Beginning at the top of the data below, write out every line exactly until you reach the line with "Task: Open the speaker volume tray icon", and include that line.
◆ ◆ ◆
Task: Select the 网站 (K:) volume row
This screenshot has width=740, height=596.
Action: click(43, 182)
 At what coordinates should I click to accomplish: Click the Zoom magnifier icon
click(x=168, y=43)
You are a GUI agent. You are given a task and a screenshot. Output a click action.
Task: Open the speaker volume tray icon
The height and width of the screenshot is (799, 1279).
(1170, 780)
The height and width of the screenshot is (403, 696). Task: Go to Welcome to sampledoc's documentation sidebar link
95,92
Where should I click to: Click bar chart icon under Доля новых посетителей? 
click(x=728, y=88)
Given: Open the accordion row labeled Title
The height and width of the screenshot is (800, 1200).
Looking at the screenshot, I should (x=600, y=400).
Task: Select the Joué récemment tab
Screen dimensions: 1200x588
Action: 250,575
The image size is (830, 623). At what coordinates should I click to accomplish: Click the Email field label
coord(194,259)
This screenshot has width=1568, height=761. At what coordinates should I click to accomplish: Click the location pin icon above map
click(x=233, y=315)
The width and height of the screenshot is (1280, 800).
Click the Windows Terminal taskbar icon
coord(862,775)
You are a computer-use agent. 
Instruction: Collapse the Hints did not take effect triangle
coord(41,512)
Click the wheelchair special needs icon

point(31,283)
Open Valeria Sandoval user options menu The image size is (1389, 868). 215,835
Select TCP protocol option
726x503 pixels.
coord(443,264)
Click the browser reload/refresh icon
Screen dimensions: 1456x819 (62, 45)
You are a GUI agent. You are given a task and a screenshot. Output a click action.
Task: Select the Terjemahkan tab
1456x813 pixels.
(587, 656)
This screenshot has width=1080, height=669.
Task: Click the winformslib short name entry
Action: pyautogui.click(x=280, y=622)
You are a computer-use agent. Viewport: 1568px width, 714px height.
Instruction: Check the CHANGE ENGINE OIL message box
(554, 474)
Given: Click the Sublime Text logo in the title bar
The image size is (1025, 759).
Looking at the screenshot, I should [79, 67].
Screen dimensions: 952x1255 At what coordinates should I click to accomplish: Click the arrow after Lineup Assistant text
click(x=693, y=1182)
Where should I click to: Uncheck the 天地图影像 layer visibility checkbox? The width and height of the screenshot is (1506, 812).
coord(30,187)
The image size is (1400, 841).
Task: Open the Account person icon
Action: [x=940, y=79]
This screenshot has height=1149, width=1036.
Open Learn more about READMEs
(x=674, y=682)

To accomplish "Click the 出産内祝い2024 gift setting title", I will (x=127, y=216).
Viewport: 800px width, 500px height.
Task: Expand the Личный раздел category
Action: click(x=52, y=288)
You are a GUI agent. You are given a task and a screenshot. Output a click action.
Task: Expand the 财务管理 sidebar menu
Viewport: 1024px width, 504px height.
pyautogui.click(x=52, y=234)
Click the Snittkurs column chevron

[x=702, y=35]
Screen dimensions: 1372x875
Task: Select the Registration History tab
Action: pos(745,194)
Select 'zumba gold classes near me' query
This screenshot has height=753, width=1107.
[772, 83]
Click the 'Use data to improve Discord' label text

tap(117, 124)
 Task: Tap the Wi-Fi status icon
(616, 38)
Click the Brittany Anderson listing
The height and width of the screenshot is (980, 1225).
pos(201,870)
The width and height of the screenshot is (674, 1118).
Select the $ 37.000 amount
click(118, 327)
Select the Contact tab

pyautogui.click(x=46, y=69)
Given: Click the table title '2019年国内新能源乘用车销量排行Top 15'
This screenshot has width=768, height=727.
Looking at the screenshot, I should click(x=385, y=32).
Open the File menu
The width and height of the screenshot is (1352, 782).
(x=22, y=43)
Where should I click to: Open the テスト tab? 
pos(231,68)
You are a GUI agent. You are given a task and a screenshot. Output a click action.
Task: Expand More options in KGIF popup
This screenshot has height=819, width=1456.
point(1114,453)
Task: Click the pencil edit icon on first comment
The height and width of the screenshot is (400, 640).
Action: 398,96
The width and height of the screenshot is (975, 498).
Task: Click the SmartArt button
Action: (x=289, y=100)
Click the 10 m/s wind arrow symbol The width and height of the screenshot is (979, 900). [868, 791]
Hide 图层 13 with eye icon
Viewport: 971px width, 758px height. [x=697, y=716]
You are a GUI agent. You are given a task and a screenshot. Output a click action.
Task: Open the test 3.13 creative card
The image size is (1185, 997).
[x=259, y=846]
◆ ◆ ◆
> **Solution**:
Task: Select the 网站 (K:) volume row
This screenshot has width=740, height=596.
Action: click(43, 182)
 At what coordinates should I click to accomplish: Click the Zoom magnifier icon
click(x=168, y=43)
You are a GUI agent. You are given a task and a screenshot. Output a click action.
Task: Open the speaker volume tray icon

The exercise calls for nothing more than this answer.